Put the lines of the listing, from the line with "The width and height of the screenshot is (1320, 1812)." through the line with "will [1222, 775].", into a numbered list, leaving out blank lines.

Item-finding listing:
********

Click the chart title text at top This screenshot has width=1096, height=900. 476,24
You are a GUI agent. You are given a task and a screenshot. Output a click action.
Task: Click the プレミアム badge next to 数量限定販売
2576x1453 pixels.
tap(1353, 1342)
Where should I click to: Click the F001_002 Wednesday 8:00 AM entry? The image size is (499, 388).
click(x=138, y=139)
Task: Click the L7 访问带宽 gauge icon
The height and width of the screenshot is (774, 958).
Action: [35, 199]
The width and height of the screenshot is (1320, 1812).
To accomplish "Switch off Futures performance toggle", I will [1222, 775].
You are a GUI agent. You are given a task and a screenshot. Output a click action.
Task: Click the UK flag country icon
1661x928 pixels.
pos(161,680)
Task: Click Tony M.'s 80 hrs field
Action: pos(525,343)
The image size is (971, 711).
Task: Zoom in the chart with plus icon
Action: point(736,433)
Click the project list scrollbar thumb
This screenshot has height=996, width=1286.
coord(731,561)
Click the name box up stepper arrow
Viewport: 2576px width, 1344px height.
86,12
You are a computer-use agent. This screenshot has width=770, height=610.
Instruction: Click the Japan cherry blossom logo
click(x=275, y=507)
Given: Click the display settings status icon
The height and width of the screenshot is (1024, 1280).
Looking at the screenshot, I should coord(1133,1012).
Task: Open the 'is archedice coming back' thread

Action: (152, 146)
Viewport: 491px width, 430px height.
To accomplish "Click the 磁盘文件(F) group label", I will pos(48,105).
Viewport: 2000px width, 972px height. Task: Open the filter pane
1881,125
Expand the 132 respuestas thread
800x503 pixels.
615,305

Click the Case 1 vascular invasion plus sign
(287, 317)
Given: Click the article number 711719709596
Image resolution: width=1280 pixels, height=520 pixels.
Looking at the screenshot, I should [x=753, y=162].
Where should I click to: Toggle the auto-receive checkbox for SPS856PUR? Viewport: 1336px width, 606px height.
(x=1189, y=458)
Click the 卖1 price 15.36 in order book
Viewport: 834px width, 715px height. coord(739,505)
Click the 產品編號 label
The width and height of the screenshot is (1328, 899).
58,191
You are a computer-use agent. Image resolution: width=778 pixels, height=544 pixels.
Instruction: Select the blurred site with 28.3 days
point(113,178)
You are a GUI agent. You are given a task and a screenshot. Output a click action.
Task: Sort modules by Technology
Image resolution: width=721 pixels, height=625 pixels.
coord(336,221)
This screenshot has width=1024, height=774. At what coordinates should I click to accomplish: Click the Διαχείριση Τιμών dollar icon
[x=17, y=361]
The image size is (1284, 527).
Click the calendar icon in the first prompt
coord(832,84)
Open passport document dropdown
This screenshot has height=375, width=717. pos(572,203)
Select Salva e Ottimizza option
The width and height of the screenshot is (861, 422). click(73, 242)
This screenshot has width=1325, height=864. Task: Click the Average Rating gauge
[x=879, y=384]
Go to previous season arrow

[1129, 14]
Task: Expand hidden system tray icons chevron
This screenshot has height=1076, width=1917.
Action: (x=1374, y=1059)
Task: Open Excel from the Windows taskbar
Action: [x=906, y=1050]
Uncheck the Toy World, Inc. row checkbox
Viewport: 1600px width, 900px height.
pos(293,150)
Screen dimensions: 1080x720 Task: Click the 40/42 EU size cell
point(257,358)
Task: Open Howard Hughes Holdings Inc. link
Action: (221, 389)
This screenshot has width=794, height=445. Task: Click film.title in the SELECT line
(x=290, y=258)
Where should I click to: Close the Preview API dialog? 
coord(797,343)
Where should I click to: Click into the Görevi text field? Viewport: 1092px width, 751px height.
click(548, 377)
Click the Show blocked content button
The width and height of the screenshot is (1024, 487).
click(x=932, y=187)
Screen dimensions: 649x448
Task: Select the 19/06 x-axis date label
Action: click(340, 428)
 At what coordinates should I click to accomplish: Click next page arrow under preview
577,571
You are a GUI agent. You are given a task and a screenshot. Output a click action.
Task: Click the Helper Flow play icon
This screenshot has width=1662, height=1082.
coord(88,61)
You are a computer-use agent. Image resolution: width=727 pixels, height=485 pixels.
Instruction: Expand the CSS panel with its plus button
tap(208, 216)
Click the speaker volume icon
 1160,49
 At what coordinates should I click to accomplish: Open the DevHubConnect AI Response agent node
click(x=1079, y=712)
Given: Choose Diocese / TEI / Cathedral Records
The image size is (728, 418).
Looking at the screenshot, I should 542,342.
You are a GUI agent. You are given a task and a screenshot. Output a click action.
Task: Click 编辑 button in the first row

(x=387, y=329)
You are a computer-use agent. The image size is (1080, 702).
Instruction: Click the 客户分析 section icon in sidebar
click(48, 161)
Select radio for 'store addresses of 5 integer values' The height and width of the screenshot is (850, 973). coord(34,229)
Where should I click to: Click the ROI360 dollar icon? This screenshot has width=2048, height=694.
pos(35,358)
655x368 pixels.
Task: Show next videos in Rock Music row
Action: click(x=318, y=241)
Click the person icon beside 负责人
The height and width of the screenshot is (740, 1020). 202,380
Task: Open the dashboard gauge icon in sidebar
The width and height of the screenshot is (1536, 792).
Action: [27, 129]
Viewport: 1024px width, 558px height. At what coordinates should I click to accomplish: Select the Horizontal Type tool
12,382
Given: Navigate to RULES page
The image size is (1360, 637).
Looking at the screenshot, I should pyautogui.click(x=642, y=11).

********

FULL RESPONSE:
1. The width and height of the screenshot is (1320, 1812).
2. To accomplish "Switch off Futures performance toggle", I will [1222, 775].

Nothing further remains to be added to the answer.